Segment Open

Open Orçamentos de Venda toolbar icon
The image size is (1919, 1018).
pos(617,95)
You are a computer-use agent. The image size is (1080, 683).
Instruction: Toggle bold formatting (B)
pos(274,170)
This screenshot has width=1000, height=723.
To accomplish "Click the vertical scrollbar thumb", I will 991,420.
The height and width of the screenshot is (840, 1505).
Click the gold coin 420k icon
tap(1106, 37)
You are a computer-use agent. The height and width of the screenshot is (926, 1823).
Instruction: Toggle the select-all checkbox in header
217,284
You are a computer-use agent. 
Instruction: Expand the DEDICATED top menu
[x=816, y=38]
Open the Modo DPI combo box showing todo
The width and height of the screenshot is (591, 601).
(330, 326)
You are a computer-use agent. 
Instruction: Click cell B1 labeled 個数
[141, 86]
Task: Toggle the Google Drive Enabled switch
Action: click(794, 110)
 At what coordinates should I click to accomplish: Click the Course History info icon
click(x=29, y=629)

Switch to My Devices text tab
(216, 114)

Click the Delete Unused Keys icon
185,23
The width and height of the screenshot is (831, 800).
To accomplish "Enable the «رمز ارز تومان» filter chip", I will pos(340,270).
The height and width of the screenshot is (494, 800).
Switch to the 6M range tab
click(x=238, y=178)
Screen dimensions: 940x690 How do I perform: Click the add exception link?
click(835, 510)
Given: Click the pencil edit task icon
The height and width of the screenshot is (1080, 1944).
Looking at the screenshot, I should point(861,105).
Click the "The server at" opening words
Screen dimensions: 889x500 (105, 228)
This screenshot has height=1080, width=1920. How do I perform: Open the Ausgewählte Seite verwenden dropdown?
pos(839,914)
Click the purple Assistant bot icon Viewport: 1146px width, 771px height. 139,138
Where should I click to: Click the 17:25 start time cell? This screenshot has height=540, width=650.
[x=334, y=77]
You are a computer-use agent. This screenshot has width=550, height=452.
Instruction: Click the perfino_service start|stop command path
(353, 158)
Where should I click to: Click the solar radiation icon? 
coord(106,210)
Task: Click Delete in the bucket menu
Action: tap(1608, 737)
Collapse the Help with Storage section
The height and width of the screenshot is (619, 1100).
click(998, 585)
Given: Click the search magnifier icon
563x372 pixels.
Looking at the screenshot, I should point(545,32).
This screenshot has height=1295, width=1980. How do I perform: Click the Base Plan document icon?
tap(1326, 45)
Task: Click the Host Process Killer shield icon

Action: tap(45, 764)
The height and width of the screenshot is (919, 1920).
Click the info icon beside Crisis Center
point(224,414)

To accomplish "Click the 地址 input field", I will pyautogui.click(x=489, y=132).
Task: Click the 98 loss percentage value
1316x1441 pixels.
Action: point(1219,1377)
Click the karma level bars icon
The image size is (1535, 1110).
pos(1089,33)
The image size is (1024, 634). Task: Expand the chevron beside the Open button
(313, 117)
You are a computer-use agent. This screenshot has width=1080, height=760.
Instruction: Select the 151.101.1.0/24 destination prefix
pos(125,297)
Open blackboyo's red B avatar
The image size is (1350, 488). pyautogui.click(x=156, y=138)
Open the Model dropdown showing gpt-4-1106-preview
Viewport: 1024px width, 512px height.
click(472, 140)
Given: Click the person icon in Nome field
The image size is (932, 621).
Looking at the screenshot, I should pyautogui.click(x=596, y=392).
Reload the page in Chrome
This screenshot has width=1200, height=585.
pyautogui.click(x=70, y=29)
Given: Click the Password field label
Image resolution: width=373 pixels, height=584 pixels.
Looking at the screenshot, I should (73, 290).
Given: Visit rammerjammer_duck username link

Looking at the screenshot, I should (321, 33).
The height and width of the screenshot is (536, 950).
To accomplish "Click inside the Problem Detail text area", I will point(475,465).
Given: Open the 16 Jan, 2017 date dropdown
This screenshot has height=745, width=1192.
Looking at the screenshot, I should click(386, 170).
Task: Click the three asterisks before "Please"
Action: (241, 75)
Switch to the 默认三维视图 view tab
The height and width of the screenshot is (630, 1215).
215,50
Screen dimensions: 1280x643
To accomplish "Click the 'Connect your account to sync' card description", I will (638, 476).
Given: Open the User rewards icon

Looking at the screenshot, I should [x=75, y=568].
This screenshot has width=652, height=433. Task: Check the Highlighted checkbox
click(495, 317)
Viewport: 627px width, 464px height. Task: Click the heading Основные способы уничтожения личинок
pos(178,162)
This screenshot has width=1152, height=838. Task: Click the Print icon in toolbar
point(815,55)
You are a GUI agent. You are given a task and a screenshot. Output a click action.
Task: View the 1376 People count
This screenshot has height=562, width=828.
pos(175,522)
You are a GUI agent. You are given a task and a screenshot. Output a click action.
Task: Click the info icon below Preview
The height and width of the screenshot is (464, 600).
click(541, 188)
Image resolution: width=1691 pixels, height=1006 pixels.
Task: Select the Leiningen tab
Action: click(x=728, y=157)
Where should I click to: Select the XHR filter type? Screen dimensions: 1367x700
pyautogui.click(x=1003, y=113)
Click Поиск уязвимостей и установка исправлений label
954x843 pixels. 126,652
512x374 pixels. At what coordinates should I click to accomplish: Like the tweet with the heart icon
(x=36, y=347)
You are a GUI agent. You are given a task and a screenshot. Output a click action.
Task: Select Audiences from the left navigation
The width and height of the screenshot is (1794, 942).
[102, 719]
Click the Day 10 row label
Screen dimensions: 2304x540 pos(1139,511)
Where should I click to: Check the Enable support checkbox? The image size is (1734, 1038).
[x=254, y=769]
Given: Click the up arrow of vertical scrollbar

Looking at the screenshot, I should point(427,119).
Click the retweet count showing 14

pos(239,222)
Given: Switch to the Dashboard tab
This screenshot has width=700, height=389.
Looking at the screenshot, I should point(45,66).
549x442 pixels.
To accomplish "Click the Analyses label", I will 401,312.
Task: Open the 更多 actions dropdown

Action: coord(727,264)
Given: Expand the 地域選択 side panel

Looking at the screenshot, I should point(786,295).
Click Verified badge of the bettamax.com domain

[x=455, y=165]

Segment Closed

TRY IT — Out of the data above, set down the lines from the one with "Instruction: Select the" to the one with "Given: Click the person icon in Nome field", both included, exactly as written and with no additions.

SOLUTION FOR THIS EXERCISE —
Instruction: Select the 151.101.1.0/24 destination prefix
pos(125,297)
Open blackboyo's red B avatar
The image size is (1350, 488). pyautogui.click(x=156, y=138)
Open the Model dropdown showing gpt-4-1106-preview
Viewport: 1024px width, 512px height.
click(472, 140)
Given: Click the person icon in Nome field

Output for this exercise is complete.